*What to produce*:
In the entries below, find the line with "You are a computer-use agent. Viewport: 853px" and the line with "You are a computer-use agent. 722x1568"; copy them and every line between them exactly, but not the pictures.

*Data extracts*:

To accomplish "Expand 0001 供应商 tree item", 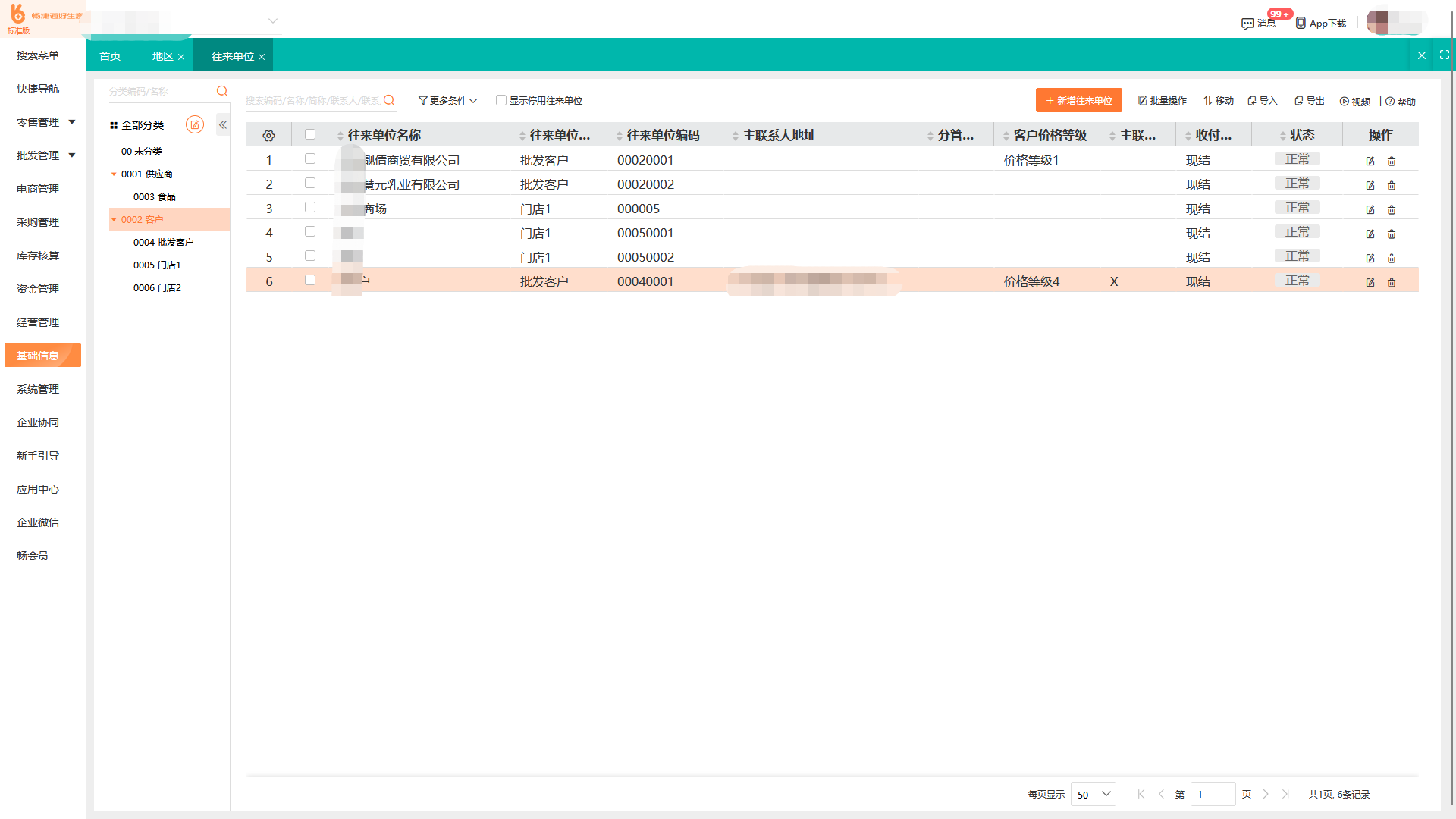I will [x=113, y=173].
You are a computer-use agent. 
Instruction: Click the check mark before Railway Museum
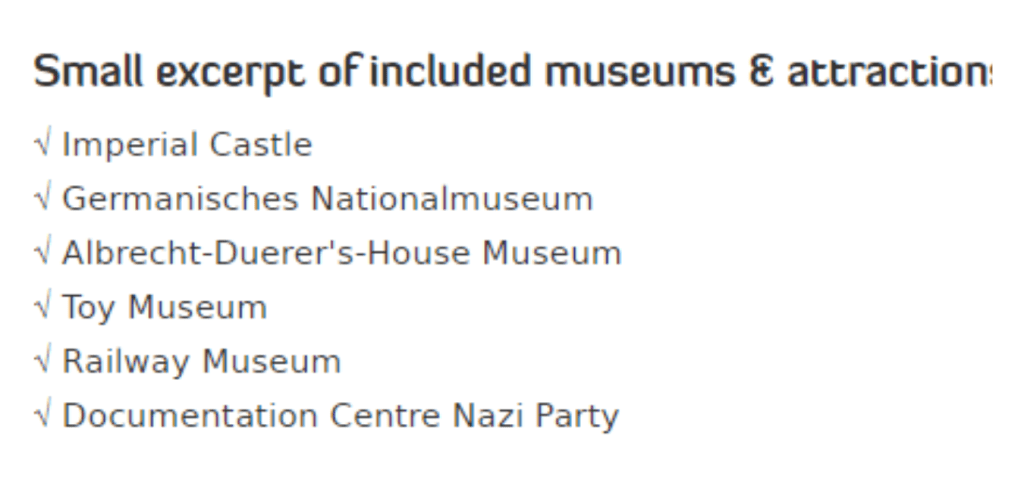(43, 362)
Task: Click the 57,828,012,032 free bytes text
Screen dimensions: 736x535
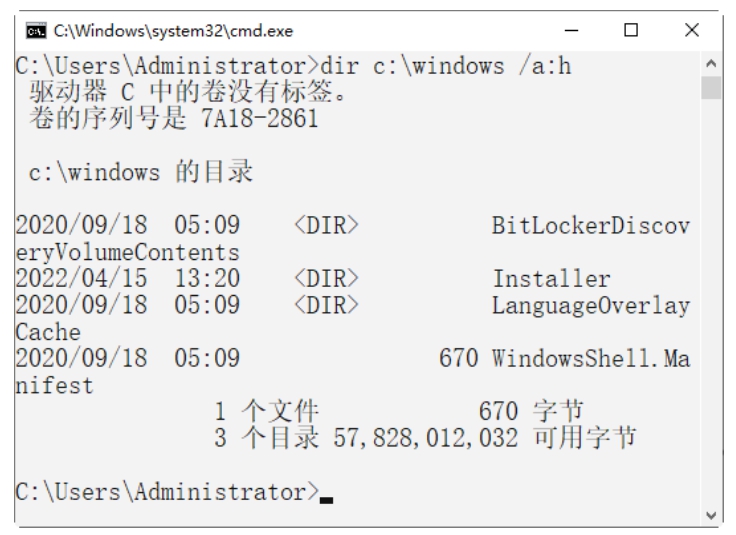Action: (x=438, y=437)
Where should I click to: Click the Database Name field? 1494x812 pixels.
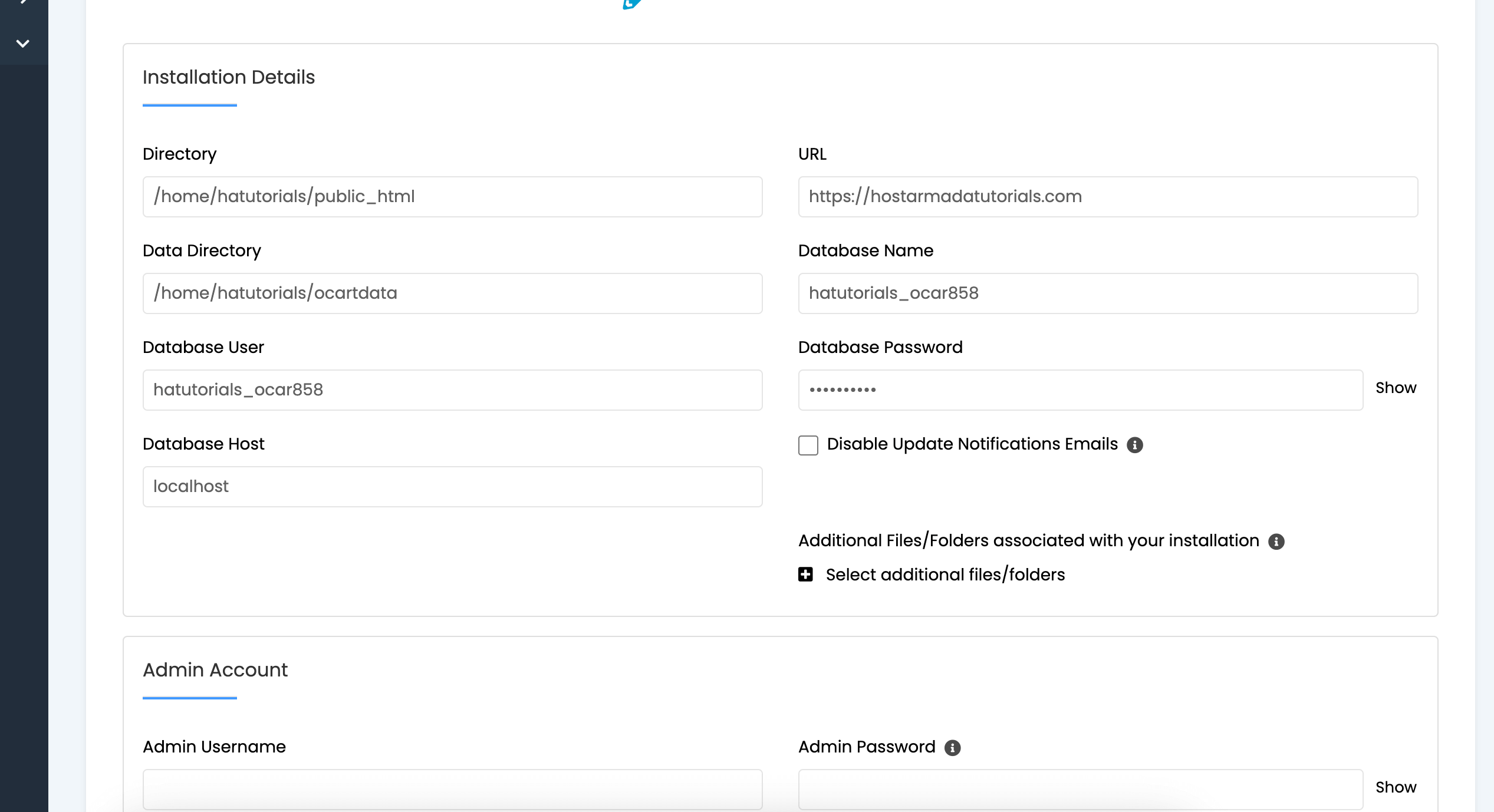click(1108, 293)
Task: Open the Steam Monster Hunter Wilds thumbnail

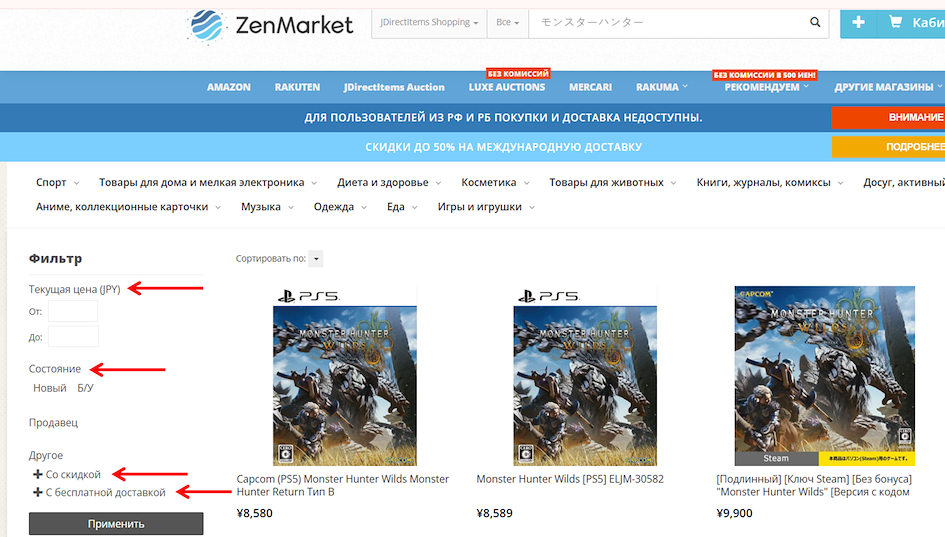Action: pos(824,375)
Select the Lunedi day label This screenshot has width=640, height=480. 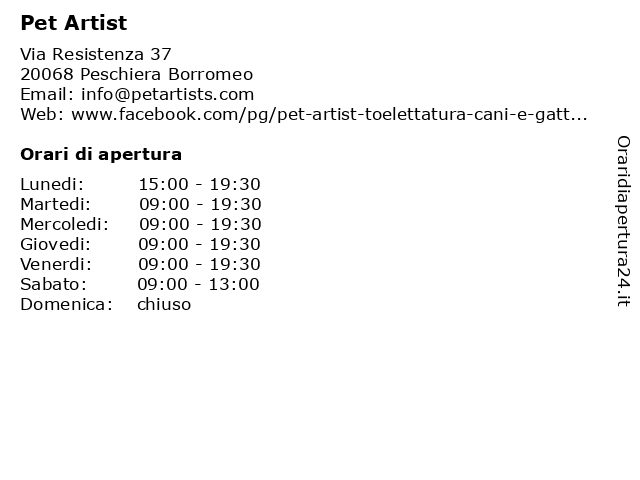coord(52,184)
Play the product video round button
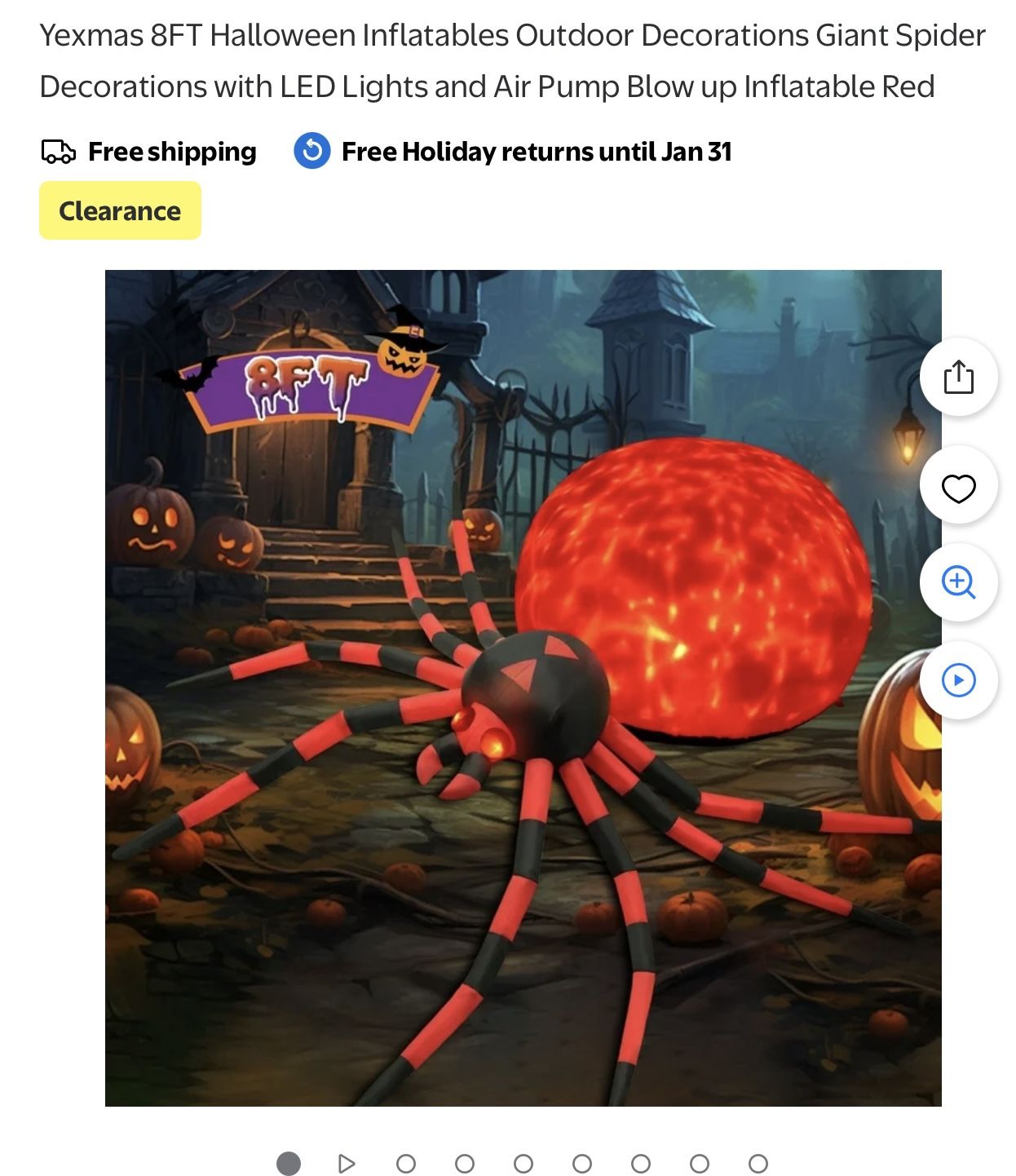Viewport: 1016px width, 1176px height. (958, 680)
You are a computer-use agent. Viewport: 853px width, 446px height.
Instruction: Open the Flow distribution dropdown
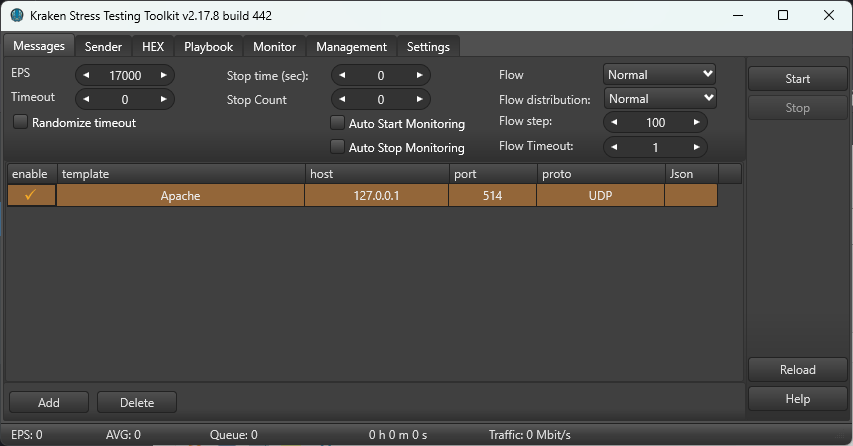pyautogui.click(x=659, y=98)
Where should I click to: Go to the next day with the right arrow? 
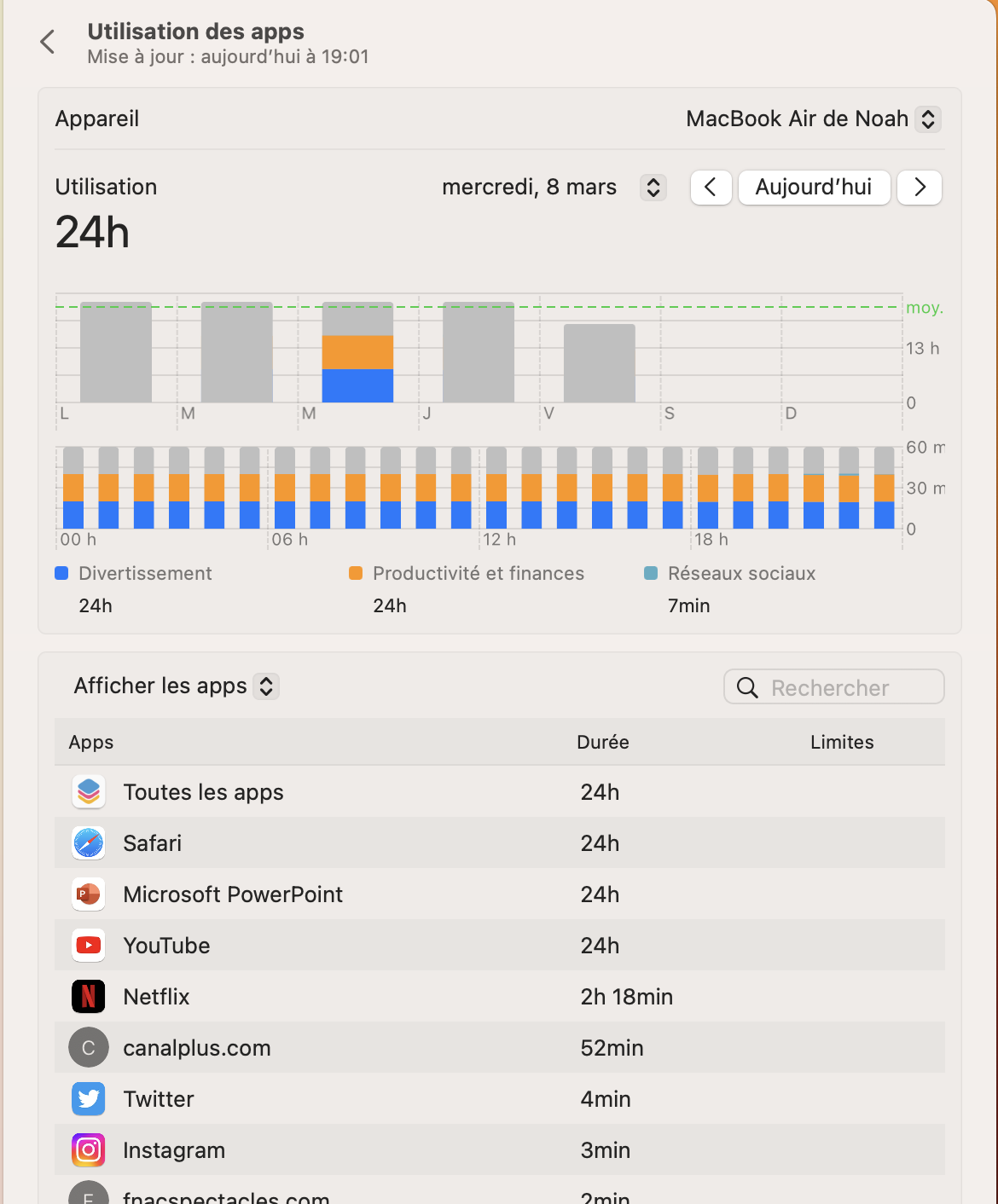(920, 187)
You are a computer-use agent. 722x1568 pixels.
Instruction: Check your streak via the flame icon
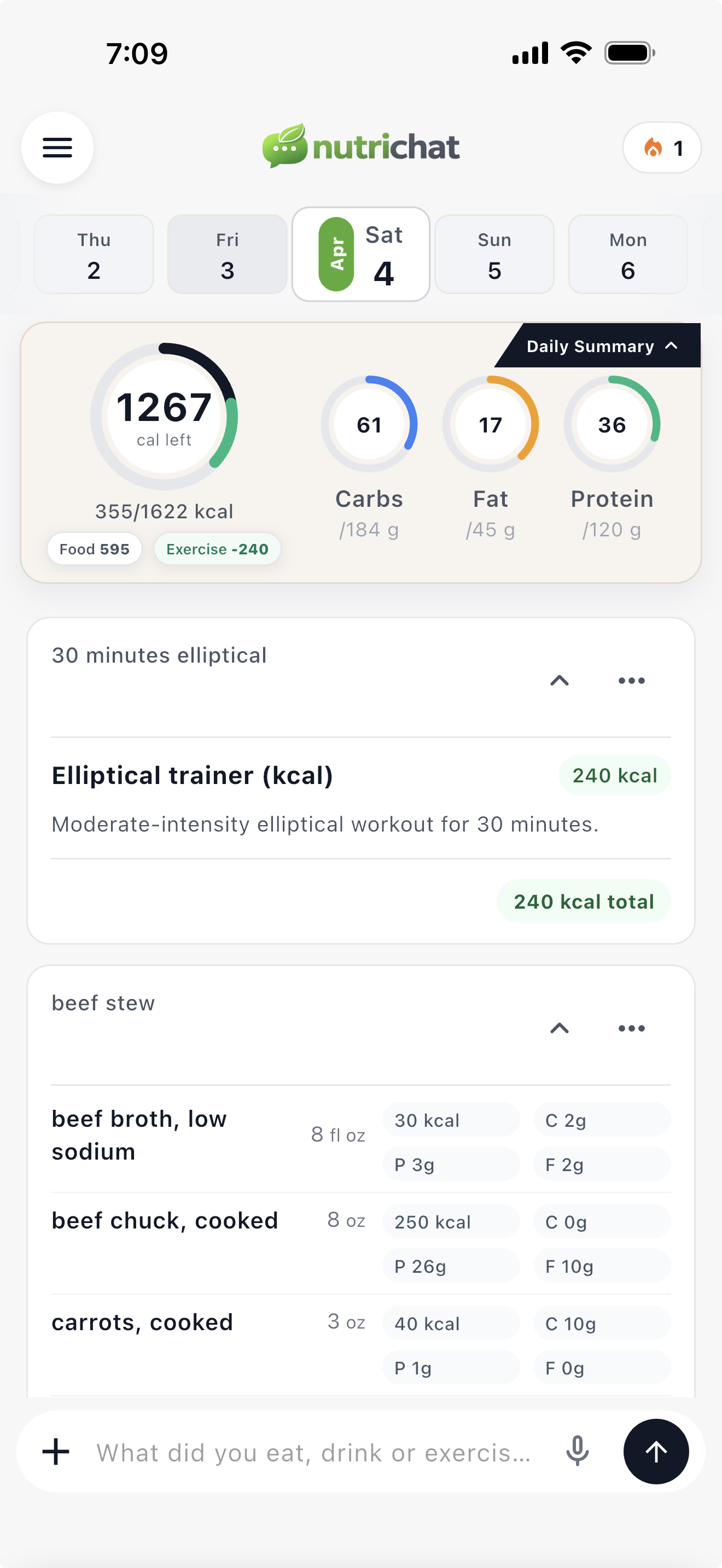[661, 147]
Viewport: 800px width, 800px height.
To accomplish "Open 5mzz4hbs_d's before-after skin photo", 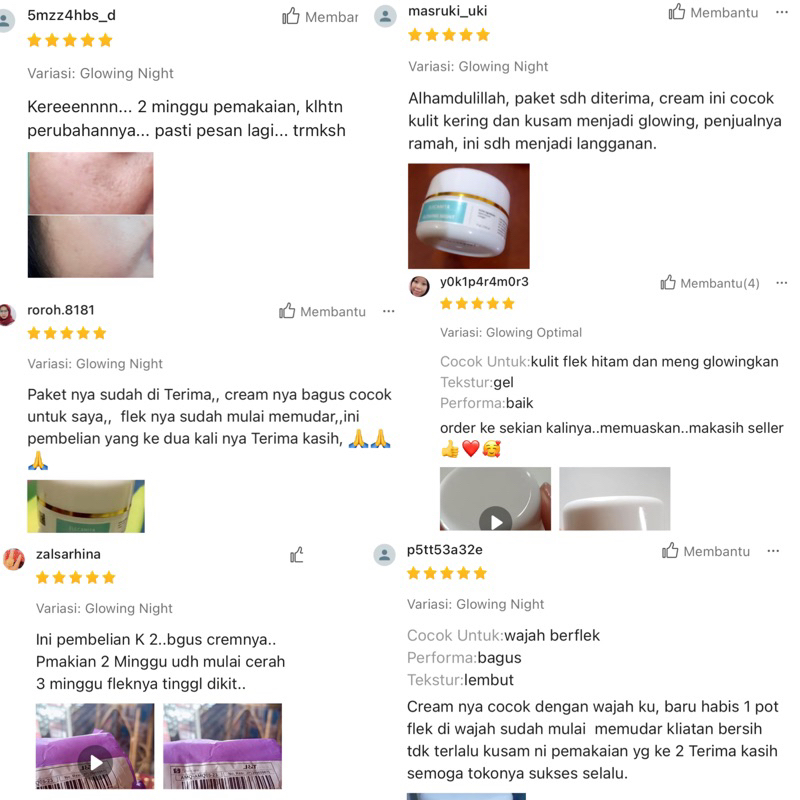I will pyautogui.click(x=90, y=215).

*Answer section*:
You are a computer-use agent. Viewport: 853px width, 446px height.
Instruction: Open the Flow distribution dropdown
pyautogui.click(x=659, y=98)
Where should I click to: Go to the next day with the right arrow? 
(920, 187)
You are a computer-use agent. 722x1568 pixels.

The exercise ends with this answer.